O médico e colunista da Folha Drauzio Varella entende que essas atitudes dos médicos negacionistas representam uma má prática, que induz a população a tratamentos inadequados e a correr riscos com drogas que não são indicadas.

“No caso da vacina, tinha que ter processo contra esses médicos que falam contra. Tinham que ser punidos, correr o risco de perder o registro profissional porque o mal que esses caras fazem para a população é incomensurável”, afirma.

Varella faz uma analogia à situação do médico que comete um erro no consultório que prejudica o doente. “Ele pode ser processado pelo conselho regional de medicina. E esses que induzem milhares e milhares de pessoas a um erro? Não acontece nada com eles?”

O cirurgião-geral e bariátrico Carlos Schiavon lembra que todos nós temos convicções, sejam elas de caráter religioso, político ou social. “Como médico, quando atendo um paciente, sou obrigado a respeitar essas convicções, mas isso não me dá o direito de prescrever tratamentos que carecem de qualquer embasamento científico.”

Entidades como a ANM (Academia Nacional de Medicina), Sociedade Brasileira de Infectologia, Sociedade Brasileira de Bioética e Abrasco (Associação Brasileira de Saúde Coletiva) fizeram várias manifestações ao longo do ano alertando para os riscos dessas atitudes dos médicos negacionistas, mas pouco surtiram efeito.

O oftalmologista Rubens Belfort Júnior, presidente da Academia Nacional de Medicina, diz que não é possível mais essa situação de médicos darem opiniões sem embasamento científico, e os outros colegas não reagirem.

De acordo com ele, os conselhos de medicina atuais deveriam se mirar na atuação bonita que essas entidades tiveram durante a epidemia da Aids. “Na época, também houve muito negacionismo médico e os conselhos atuaram fortemente contra isso.”

O médico Claudio Reigenhein, professor do eixo de humanidades da Faculdade Albert Einstein, diz que esses comportamentos antiéticos já são vetados no Código de Ética Médico.

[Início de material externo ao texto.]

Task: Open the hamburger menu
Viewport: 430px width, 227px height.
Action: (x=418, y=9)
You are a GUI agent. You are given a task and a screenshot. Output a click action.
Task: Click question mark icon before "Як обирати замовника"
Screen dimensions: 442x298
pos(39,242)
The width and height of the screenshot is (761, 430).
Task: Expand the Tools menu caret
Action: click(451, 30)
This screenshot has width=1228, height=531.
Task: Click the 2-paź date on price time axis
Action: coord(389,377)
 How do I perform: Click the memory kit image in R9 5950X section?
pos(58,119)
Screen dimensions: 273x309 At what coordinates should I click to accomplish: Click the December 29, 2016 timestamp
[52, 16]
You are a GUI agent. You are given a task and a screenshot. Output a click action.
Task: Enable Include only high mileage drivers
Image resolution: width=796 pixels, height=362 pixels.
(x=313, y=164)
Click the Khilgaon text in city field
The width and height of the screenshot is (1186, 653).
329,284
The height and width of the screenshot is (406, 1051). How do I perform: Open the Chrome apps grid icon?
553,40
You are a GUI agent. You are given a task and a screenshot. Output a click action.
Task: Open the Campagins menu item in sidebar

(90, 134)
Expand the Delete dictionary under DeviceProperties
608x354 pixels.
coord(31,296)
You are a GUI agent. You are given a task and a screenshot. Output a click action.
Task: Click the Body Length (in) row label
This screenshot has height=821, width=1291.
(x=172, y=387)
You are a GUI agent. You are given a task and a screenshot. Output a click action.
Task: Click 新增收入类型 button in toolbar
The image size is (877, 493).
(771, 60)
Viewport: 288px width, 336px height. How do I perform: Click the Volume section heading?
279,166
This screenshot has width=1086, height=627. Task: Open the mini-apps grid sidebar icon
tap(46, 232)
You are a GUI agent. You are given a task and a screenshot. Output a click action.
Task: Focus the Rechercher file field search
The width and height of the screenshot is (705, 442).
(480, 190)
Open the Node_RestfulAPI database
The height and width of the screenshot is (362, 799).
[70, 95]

“Não pode ser sensacionalista e nem falar com um público leigo sobre medicina não fundamentada em evidência. Os conselhos de medicina precisam combater isso de forma mais enérgica, o que não está acontecendo.”

Segundo ele, é possível que, numa investigação de eventual infração ética, o denunciado apele para o direito à liberdade de expressão. “O médico traz uma garantia dessa profissão. Tem que ter limite. Liberdade de expressão não pode fazer mal para uma pessoa.”

Procurado, o CFM (Conselho Federal de Medicina) preferiu não se manifestar sobre o assunto.

O embate não é exclusivo do Brasil. Em artigo recente no New York Times, o psiquiatra Richard A. Friedman lembra que, normalmente, médicos desonestos chamam a atenção do conselho médico de seu estado apenas porque um paciente faz uma reclamação formal ao conselho.

Mas, segundo ele, todos os conselhos deveriam ter autoridade por lei para iniciar uma investigação de um médico perigoso quando o paciente em questão é a nação.

“Indiscutivelmente, o dano causado por um médico que conscientemente divulga informações médicas enganosas pode ser muito mais perigoso do que qualquer coisa que ele ou ela faça em um único paciente.”

Tanto nos EUA quanto no Brasil não há relatos de que um médico tenha perdido sua licença por espalhar desinformação. Alguns estados americanos, porém, já começam a agir.

O conselho médico do Oregon suspendeu recentemente a licença de um médico que se gabava em vídeo de não usar máscara em sua clínica.